Much of an application’s risk lives behind a login. To let Vortex test there, you give it test users — saved sets of credentials that Vortex uses to sign in during a scan. Test users are saved per site and reused across scans, so you configure them once rather than re-entering credentials every time.

Test users live with the scan you’re setting up:

  1. Go to VortexRun scan and pick the target site (test users are per-site, so the site determines which test users you see).
  2. On the Authentication card, choose Manage to open the test-user drawer.
  3. From the drawer you can list, add, test, and remove the site’s test users.

Managing test users requires the manage test users permission; see Allow-rules. It isn’t tied to a subscription tier.

In the drawer, choose to add a test user and provide:

  • A name to identify it (unique within the site), and an optional role.
  • An authentication type — the options depend on whether the site is a web application or an API.
  • The credentials for that type (see below).

The available types depend on the site type.

Web application sites

TypeWhat you provide
FormThe login URL, the username and password field names and values, and any extra form fields.
JWTA JWT token (and, optionally, a custom header name and token prefix).
PuppeteerA Puppeteer browser-automation script (a .js file) and a timeout. Best for complex logins.
AIThe login URL, plain-language sign-in instructions, a username and password, and step/time limits. Vortex performs the login interactively.

API sites

TypeWhat you provide
BearerA bearer token.
BasicA username and password (HTTP Basic auth).
HeadersOne or more custom header name/value pairs.

Both site types also offer None (no authentication).

After you create a test user, use Test credentials to confirm they work. The test runs in the background and the test user shows a status:

StatusMeaning
UntestedYou haven’t tested the credentials yet.
TestingA test is currently running.
ValidThe credentials authenticated successfully.
InvalidThe test ran but sign-in failed (for example, a wrong password or an unreachable login).
ErrorSomething went wrong while testing.

Testing is optional but strongly recommended.

On the Authentication card of the Run scan page, pick a saved test user from the dropdown. Vortex signs in with it and exercises the authenticated surfaces of your application. Selecting a saved test user overrides any manual authentication fields on that card.

This works for every Vortex scan type — see Analog, AI pen-test, and API scans.

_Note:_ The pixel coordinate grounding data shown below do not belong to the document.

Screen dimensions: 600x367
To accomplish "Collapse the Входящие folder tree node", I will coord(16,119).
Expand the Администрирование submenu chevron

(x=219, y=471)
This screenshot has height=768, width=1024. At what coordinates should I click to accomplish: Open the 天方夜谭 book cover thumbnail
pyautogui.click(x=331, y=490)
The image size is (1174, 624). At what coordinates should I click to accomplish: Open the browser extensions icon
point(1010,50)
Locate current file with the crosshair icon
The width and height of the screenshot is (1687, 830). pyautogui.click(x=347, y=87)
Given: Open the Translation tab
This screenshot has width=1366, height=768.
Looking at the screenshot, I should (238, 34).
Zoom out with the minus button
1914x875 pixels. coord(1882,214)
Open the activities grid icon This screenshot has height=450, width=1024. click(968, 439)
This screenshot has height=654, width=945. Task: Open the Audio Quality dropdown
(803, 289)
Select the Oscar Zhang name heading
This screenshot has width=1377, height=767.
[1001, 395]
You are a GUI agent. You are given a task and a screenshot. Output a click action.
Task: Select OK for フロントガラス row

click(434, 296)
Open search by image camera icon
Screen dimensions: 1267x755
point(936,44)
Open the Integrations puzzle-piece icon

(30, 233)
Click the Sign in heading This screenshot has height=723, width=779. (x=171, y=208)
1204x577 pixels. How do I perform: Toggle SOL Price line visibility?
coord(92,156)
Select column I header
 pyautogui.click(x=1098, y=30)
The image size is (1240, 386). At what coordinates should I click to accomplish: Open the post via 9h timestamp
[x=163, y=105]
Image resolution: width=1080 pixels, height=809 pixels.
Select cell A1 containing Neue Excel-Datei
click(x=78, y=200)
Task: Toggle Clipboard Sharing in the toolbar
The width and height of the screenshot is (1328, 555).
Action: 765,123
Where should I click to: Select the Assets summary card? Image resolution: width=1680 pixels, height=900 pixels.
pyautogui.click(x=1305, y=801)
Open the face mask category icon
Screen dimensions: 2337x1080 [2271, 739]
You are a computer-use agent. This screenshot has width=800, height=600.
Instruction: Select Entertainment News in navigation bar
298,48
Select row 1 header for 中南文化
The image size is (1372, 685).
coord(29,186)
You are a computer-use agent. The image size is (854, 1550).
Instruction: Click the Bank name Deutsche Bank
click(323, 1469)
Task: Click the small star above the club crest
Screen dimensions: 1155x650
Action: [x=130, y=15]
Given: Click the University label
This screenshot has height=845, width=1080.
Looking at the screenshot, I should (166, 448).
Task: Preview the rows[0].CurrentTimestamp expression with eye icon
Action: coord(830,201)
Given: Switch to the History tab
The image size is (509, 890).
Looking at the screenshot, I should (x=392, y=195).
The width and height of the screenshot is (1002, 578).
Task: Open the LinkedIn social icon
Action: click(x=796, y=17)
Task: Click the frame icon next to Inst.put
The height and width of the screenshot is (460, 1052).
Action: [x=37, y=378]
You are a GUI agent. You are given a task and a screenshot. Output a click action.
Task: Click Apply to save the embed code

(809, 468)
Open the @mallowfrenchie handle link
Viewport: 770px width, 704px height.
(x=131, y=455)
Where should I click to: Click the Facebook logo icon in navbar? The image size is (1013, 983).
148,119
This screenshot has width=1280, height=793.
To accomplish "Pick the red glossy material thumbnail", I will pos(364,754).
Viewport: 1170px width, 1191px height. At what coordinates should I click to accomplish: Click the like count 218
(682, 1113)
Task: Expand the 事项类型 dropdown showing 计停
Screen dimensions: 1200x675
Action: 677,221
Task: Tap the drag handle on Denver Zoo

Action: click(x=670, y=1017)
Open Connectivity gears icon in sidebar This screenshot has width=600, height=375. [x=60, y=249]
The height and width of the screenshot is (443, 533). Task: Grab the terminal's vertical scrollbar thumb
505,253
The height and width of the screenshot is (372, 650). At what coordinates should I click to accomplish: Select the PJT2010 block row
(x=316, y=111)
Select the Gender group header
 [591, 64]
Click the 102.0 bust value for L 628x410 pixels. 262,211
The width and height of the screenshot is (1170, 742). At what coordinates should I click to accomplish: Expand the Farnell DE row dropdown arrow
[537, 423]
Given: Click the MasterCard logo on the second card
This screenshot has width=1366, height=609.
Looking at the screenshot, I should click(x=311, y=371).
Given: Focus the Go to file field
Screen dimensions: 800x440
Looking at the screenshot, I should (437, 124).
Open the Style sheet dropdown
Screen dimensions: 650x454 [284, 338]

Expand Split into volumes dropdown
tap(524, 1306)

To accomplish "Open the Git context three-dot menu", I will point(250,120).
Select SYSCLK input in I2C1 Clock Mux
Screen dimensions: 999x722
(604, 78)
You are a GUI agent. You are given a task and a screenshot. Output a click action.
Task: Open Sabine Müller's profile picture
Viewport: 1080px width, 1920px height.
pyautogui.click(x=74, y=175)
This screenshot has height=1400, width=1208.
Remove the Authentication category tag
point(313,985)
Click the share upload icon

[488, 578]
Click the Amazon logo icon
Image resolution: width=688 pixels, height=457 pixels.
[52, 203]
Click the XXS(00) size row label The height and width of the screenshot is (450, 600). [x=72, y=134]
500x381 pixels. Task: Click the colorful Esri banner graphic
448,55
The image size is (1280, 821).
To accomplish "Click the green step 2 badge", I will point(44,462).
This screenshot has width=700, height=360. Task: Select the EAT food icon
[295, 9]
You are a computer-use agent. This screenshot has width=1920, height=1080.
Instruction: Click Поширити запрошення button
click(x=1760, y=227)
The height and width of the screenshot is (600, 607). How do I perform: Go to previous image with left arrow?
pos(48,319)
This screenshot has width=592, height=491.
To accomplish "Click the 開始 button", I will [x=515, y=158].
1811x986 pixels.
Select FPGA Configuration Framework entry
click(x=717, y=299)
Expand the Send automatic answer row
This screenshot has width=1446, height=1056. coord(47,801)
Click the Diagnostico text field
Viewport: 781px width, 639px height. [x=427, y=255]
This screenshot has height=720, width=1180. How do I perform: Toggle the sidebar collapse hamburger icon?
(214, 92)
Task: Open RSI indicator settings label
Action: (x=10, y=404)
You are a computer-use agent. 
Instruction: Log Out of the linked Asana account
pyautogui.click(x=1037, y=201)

  • Use dedicated test accounts. Prefer purpose-made test credentials over real production accounts, and rotate them periodically.
  • Credentials are stored securely. Test-user credentials are encrypted at rest.
  • Editing isn’t available yet. To change a test user’s credentials, delete it and create a new one.
  • Test users are per-site. Two sites need their own test users, even if the username and password are the same.